Pemerintah perlu memastikan bahwa semua anak, tanpa memandang latar belakang ekonomi, memiliki kesempatan yang sama untuk mendapatkan pendidikan yang layak. Ini bisa dilakukan melalui perbaikan kualitas sekolah-sekolah negeri di daerah perkotaan serta peningkatan kapasitas guru melalui pelatihan dan insentif.
Selain itu, kebijakan perpajakan yang lebih progresif juga diperlukan untuk memastikan redistribusi kekayaan yang lebih adil. Kelompok masyarakat berpenghasilan tinggi harus berkontribusi lebih besar dalam pembiayaan program-program sosial yang ditujukan untuk mengurangi ketimpangan. Dana yang diperoleh dari perpajakan ini bisa digunakan untuk membiayai pembangunan infrastruktur sosial, seperti perumahan, sekolah, dan rumah sakit di daerah-daerah miskin perkotaan.
Pemerintah juga perlu mendorong sektor swasta untuk berperan lebih aktif dalam mengatasi ketimpangan di perkotaan. Program tanggung jawab sosial perusahaan (CSR) harus lebih diarahkan pada program-program yang berkelanjutan, seperti pelatihan keterampilan bagi pekerja sektor informal, penciptaan lapangan kerja yang layak, dan pembangunan fasilitas umum di daerah miskin. Kolaborasi antara pemerintah dan swasta sangat penting untuk menciptakan solusi jangka panjang yang bisa mengatasi masalah ketimpangan secara sistematis.
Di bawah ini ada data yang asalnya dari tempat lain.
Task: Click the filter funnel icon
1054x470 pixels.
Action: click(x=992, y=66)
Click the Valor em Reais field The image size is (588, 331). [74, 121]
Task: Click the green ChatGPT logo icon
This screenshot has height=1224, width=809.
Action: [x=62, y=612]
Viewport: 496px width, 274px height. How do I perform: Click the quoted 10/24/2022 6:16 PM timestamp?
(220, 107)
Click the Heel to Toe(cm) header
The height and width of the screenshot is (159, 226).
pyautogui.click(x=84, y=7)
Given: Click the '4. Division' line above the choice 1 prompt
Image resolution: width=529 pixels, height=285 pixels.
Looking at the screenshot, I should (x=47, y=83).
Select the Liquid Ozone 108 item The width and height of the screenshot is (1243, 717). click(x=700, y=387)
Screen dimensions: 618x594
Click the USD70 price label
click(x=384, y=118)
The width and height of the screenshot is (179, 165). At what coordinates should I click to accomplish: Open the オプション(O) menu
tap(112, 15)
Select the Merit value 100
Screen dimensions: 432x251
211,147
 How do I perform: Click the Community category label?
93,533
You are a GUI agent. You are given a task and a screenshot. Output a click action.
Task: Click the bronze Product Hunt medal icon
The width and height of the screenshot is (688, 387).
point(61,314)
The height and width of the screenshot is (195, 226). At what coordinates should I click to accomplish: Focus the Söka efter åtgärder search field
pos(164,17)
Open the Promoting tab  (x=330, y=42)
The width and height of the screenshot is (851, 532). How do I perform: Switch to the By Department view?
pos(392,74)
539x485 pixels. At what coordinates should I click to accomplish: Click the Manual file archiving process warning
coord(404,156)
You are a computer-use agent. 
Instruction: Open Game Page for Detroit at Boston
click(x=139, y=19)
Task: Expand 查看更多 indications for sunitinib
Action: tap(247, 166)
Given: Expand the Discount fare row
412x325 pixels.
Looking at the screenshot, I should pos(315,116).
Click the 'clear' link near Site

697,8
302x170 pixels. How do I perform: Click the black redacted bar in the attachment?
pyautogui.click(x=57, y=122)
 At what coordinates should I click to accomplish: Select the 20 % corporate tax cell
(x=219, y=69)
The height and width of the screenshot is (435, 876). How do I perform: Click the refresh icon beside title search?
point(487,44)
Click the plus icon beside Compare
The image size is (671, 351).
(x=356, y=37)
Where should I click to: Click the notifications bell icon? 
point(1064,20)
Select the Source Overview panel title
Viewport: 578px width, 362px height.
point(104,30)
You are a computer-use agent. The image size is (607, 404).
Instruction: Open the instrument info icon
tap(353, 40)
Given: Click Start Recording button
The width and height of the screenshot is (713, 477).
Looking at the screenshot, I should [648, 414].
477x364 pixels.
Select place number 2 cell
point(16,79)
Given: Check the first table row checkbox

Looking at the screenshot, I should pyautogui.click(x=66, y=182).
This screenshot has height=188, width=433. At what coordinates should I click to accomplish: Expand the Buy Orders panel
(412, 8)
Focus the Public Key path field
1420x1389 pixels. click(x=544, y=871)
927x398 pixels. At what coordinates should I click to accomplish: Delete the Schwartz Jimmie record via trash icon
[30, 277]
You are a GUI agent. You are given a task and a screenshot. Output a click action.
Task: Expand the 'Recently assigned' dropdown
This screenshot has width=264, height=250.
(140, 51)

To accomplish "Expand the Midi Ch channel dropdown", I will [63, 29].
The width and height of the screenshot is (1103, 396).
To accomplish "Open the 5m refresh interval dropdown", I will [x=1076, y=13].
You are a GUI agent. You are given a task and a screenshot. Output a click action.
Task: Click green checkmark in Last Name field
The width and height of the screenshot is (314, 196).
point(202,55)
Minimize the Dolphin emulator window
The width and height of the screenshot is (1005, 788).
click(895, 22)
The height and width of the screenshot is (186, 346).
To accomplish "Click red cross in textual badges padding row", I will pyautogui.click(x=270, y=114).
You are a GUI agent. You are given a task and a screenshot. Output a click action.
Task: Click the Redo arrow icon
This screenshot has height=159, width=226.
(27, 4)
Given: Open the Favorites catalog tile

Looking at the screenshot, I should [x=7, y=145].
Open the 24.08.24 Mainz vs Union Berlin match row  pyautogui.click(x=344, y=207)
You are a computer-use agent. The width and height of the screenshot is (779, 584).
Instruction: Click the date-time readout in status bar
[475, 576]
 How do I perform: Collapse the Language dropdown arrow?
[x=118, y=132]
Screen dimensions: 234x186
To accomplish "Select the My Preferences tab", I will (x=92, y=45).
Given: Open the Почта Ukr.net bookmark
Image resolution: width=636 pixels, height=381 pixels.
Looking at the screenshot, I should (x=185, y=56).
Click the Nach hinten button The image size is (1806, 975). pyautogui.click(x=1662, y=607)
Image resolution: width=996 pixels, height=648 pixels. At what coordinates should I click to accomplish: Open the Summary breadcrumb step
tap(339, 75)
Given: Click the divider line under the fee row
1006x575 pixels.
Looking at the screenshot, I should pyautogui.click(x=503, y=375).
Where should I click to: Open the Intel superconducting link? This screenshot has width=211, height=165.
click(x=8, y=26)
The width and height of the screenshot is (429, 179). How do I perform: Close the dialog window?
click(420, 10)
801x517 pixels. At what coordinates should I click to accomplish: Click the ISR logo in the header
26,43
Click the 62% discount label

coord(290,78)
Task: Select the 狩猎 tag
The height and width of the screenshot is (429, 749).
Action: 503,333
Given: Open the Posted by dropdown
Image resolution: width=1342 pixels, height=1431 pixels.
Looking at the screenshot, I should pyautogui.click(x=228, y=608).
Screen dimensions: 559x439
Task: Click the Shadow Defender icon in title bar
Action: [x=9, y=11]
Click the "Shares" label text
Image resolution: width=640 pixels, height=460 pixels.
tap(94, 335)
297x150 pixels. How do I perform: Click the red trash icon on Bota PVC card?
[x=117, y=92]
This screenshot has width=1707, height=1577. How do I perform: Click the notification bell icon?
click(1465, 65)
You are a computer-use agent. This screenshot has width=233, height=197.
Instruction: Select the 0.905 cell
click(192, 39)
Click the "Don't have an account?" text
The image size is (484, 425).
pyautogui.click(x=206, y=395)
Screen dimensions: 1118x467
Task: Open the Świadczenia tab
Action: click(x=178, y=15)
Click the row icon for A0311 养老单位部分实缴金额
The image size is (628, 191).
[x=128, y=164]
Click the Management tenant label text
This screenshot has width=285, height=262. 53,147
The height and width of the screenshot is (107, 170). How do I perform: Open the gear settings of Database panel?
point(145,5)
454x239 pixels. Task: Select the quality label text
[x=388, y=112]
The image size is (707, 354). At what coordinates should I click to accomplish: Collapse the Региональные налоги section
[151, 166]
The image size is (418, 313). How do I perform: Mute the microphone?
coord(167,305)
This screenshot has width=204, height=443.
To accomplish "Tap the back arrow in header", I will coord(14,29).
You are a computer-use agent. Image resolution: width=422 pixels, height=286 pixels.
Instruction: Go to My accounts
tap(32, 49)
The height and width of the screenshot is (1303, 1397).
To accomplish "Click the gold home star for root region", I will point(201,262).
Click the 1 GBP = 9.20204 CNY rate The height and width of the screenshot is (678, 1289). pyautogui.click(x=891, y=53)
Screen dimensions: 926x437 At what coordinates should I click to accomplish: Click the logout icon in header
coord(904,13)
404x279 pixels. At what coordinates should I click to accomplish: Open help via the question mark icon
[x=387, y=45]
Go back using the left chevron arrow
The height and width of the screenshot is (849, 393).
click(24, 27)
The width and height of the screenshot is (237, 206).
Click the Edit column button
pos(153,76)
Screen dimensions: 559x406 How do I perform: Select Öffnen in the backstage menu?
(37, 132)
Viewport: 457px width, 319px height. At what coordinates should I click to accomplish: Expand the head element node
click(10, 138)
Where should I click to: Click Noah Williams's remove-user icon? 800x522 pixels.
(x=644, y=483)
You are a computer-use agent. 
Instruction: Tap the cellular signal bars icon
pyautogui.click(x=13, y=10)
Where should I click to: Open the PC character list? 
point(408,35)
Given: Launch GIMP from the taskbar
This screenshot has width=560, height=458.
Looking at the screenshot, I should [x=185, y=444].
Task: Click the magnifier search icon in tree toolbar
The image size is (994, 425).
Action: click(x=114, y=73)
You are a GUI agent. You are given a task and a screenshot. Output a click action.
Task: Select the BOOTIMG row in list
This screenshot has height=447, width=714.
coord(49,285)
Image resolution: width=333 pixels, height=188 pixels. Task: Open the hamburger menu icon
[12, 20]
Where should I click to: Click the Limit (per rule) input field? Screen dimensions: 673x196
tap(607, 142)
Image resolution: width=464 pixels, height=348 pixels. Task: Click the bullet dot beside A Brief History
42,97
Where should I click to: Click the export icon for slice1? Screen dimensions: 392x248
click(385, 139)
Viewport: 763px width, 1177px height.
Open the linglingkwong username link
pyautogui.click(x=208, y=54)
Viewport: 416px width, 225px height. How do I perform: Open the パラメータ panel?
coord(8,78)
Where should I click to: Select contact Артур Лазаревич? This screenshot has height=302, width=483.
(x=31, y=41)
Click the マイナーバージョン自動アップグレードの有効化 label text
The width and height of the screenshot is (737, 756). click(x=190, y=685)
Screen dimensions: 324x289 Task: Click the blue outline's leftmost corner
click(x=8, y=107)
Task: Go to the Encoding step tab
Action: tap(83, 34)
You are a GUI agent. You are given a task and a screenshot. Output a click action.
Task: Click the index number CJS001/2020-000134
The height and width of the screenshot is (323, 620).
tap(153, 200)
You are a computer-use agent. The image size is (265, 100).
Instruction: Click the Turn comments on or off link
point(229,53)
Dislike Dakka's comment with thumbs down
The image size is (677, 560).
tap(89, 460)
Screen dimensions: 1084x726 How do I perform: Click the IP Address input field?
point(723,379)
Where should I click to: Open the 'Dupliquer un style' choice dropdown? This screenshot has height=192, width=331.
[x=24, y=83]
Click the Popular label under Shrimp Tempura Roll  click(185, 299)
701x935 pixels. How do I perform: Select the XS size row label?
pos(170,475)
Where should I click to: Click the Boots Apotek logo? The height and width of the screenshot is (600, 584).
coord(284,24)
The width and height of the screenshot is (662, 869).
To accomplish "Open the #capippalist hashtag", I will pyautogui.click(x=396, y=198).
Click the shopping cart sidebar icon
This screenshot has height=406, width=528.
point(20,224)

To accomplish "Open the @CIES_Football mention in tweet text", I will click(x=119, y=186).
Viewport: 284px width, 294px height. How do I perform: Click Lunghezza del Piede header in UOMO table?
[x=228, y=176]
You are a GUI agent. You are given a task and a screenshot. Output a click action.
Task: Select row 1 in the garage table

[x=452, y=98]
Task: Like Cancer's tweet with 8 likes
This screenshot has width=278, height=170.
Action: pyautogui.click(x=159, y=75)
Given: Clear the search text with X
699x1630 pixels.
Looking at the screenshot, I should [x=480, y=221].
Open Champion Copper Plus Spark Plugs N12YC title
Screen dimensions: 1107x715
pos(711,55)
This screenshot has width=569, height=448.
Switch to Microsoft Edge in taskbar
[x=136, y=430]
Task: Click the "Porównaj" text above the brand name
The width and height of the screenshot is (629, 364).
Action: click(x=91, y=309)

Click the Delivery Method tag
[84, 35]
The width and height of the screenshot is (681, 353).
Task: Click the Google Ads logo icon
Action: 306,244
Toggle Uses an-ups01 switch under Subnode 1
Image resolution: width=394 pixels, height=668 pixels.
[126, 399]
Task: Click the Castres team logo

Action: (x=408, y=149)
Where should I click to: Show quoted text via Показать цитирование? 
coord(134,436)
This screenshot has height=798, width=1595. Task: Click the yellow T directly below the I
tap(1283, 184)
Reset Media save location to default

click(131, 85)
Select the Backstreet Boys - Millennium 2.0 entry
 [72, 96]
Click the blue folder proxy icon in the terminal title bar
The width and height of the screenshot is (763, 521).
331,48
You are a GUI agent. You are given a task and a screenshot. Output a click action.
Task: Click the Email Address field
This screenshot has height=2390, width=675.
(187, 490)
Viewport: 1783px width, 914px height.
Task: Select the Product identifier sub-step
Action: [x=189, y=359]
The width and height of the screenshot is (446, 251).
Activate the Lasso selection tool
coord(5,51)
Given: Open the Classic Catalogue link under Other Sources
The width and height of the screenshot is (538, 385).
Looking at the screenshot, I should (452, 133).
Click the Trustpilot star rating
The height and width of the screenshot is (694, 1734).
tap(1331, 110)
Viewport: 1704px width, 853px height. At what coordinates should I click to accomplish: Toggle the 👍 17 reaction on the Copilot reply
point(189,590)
Pada akhirnya, mengatasi ketimpangan di perkotaan tidak bisa dilakukan hanya melalui satu kebijakan atau program. Dibutuhkan pendekatan yang terintegrasi, melibatkan sejumlah pihak, serta komitmen yang kuat dari pemerintah, masyarakat, dan sektor swasta. Kota-kota besar di Indonesia harus menjadi tempat di mana semua orang, tanpa memandang latar belakang ekonomi, memiliki kesempatan yang sama untuk meraih kehidupan yang lebih baik.
Dengan pemerintahan baru yang diharapkan membawa angin segar, ada harapan besar bahwa masalah ketimpangan ini dapat ditangani dengan lebih serius dan terstruktur. Tanpa upaya serius untuk mengurangi ketimpangan, pertumbuhan ekonomi yang inklusif akan sulit tercapai, dan jurang sosial di perkotaan akan semakin dalam.